-------- ИСХОДНЫЙ ТЕКСТ --------

С женским нетерпением она толкала его к решительным словам и действиям. Но был ли он готов к тому, чтобы вновь, как шесть лет назад, поставить на кон свою судьбу?

 3

«Мы теперь часто-часто бываем в опере и в балете», — писала Елена Сергеевна матери 19 ноября 1936 г. В эти дни Булгаков начал роман, задуманный, возможно, еще в 1929-м году, в 1930-м упомянутый в письме к правительству как роман «Театр», а сейчас получивший название сначала «Театральный роман», а вскоре после начала работы, 26 ноября, — «Записки покойника». Намерение рассказать, как он «сделался драматургом», осуществлялось (как и осенью 1929 г.!) в год, когда сам автор оставлял драматургию и, как он полагал, навсегда. (Примечательно, что в дневниках Е. С. Булгаковой с весны 1936 г. уже не упоминается замысел пьесы о Сталине).

Первые впечатления нового сезона были, впрочем, ошеломляющими.

2 ноября Елена Сергеевна записала: «Днем генеральная „Богатырей" в Камерном. Это чудовищно позорно». Это была постановка шуточной оперы А. П. Бородина «Богатыри» с текстом Демьяна Бедного. 13 ноября, на приеме у американского посла в прекрасном особняке в Спасо-Песковском переулке председатель ВОКСа, писатель А. Я. Аросев расспрашивает Булгакова, «не пишет ли он чего-нибудь к 20-летию Октября» (сам Аросев будет арестован за два с небольшим месяца до юбилея и вскоре погибнет в заключении), а наутро, методично записывает Елена Сергеевна, «Миша сказал: „Читай" и дал газету. Театральное событие: постановлением Комитета по делам искусств „Богатыри" снимаются, в частности, за глумление над крещением Руси. Я была потрясена!»

Событие, аккуратно обозначенное Еленой Сергеевной, как театральное, выходило, однако, далеко за пределы рампы Камерного театра. Булгакова оно, несомненно, задело за живое, было воспринято лично. Во-первых, собственный счет его к Демьяну Бедному был открыт, как мы видели, еще с первых московских лет, но, возможно, много важнее было то, что новые веяния могли коснуться и судьбы начерно дописанного этим летом романа о Иешуа и Пилате.

--------

ЗАДАНИЕ 1 -> Какое название роман Булгакова получил 26 ноября, согласно тексту о Булгакове?
ЗАДАНИЕ 2 -> Соответствуют ли тексту о Булгакове утверждения: (а) «Богатыри» — шуточная опера Бородина; (б) прием у американского посла состоялся 2 ноября; (в) А. Я. Аросев был председателем ВОКСа?
ЗАДАНИЕ 3 -> Напишите продолжение текста о Булгакове, начиная сразу после его последнего предложения.

-------- ИСХОДНЫЕ ЗАПИСИ --------

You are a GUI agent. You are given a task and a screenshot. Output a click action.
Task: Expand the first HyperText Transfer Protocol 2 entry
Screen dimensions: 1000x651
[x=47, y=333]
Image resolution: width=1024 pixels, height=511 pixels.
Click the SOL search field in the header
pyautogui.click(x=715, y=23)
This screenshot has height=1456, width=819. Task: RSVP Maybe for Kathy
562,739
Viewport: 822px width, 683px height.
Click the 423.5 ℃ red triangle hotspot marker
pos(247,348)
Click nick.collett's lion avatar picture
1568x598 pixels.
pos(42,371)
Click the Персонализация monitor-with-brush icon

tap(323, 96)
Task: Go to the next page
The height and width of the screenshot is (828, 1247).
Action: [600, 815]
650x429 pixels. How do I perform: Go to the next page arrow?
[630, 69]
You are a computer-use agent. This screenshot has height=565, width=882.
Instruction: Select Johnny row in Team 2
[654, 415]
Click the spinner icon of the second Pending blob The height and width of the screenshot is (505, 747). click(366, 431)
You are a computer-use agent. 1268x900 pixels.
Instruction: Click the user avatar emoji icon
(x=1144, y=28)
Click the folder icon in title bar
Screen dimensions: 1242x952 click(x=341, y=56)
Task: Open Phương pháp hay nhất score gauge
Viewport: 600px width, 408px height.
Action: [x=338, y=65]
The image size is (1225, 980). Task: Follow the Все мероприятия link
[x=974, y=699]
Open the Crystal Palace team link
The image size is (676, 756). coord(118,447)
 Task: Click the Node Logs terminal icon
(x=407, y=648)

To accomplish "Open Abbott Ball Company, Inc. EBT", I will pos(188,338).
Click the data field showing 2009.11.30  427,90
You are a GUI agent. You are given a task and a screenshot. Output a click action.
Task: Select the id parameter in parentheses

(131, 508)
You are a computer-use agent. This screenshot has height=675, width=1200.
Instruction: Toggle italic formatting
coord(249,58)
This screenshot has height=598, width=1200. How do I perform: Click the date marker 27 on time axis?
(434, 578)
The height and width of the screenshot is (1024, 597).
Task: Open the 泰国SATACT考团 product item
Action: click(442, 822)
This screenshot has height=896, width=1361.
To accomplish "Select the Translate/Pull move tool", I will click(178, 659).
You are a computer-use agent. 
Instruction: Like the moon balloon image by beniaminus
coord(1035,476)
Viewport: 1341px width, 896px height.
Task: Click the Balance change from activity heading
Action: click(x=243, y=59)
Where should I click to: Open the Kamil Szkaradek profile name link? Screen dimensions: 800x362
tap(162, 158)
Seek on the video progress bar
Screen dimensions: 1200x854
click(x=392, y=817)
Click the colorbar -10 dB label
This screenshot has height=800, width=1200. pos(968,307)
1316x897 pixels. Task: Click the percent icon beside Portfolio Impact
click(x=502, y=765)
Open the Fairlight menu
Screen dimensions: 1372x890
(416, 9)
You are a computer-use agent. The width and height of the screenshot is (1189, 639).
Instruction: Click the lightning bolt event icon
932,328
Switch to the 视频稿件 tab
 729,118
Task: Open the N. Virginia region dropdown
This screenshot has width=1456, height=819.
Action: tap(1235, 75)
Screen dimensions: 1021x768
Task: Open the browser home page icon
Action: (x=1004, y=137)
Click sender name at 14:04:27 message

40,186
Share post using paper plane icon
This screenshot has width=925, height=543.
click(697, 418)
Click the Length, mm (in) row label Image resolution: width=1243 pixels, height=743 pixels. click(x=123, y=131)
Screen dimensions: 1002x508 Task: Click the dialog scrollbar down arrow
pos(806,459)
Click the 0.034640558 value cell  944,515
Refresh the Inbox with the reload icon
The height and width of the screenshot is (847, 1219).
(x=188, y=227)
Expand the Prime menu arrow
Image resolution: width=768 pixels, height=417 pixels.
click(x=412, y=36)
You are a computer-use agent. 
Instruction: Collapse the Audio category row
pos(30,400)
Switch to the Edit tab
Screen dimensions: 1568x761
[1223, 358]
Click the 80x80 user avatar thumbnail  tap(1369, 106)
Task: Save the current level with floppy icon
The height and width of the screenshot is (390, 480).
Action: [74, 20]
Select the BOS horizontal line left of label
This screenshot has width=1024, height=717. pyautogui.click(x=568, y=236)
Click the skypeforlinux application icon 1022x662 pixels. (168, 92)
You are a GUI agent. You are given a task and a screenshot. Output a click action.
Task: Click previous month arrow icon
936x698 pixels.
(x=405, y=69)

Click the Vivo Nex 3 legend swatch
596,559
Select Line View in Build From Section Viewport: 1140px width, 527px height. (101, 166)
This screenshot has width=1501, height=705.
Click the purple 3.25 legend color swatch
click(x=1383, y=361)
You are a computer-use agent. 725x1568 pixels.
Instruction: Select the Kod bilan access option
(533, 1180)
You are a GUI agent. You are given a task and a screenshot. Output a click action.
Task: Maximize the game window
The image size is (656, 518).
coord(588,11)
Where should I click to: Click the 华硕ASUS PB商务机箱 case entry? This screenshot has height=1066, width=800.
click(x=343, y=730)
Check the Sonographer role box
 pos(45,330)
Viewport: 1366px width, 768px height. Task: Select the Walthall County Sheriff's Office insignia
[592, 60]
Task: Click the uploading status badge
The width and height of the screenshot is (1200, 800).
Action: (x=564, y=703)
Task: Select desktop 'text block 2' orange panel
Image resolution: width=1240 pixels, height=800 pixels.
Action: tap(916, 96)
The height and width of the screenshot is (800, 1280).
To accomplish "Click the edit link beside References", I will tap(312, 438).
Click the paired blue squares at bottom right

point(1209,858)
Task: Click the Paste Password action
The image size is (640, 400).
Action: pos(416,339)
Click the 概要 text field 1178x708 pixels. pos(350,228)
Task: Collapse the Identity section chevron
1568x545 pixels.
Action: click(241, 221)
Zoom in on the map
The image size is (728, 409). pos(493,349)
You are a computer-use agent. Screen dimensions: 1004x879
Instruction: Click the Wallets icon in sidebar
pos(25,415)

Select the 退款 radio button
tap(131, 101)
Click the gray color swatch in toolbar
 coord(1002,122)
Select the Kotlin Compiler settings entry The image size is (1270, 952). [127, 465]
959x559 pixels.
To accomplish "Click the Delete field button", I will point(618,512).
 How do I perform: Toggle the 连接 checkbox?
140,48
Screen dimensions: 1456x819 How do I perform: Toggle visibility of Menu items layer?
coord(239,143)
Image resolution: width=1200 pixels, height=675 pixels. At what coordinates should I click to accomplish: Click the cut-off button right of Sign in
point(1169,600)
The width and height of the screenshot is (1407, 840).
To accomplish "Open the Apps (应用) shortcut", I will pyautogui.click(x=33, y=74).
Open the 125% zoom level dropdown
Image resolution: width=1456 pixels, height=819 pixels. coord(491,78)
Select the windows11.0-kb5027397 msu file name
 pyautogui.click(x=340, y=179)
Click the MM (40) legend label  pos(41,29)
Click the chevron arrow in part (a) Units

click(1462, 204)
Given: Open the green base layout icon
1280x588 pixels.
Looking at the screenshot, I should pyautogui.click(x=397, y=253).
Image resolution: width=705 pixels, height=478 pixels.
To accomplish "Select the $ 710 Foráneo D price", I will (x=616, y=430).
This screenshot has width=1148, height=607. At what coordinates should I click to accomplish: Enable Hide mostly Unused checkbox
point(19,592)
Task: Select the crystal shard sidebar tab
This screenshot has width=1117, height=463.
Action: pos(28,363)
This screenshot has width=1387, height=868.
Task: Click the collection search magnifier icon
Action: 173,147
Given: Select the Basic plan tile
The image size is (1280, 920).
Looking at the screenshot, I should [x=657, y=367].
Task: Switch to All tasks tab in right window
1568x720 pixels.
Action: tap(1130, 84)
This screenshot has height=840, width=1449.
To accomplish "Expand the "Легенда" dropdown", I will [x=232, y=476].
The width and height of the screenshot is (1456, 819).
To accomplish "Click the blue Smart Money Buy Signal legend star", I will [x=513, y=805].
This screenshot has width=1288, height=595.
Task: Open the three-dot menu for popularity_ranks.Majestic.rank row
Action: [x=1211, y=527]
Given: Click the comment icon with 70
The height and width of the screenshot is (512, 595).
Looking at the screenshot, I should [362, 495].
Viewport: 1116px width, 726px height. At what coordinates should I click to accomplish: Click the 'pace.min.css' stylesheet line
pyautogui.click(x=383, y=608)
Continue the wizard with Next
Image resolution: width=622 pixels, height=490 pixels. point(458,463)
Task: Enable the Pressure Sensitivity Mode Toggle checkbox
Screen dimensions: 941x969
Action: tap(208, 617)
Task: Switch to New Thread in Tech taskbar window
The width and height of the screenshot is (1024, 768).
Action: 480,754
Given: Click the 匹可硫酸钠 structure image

--------

РЕЗУЛЬТАТ 1 -> «Записки покойника».

РЕЗУЛЬТАТ 2 ->
(а) Да: «Это была постановка шуточной оперы А. П. Бородина».
(б) Нет: «13 ноября, на приеме у американского посла».
(в) Да: «председатель ВОКСа, писатель А. Я. Аросев».

РЕЗУЛЬТАТ 3 ->
Что думал автор этого романа о словах официальной формулировки, которой и вообразить себе не мог, скажем, зимой 1922—1923 гг.? Связывал ли в единую цепь события текущего столь драматично для него самого года, а то и двух последних лет — хотя бы с весны 1934 года, с исторического открытия исторических факультетов в университетах (закрытых в первые пореволюционные годы), с постановления «О введении в начальной и неполной средней школе элементарного курса всеобщей истории и истории СССР», — вплоть до того конкурса на учебник истории, в котором он полгода назад решил участвовать? У нас нет ответа на эти вопросы. Можно лишь утверждать, что событие это давало пищу для размышлений, занимало его внимание и в последующие дни, и тому есть, как скоро увидим, доказательства.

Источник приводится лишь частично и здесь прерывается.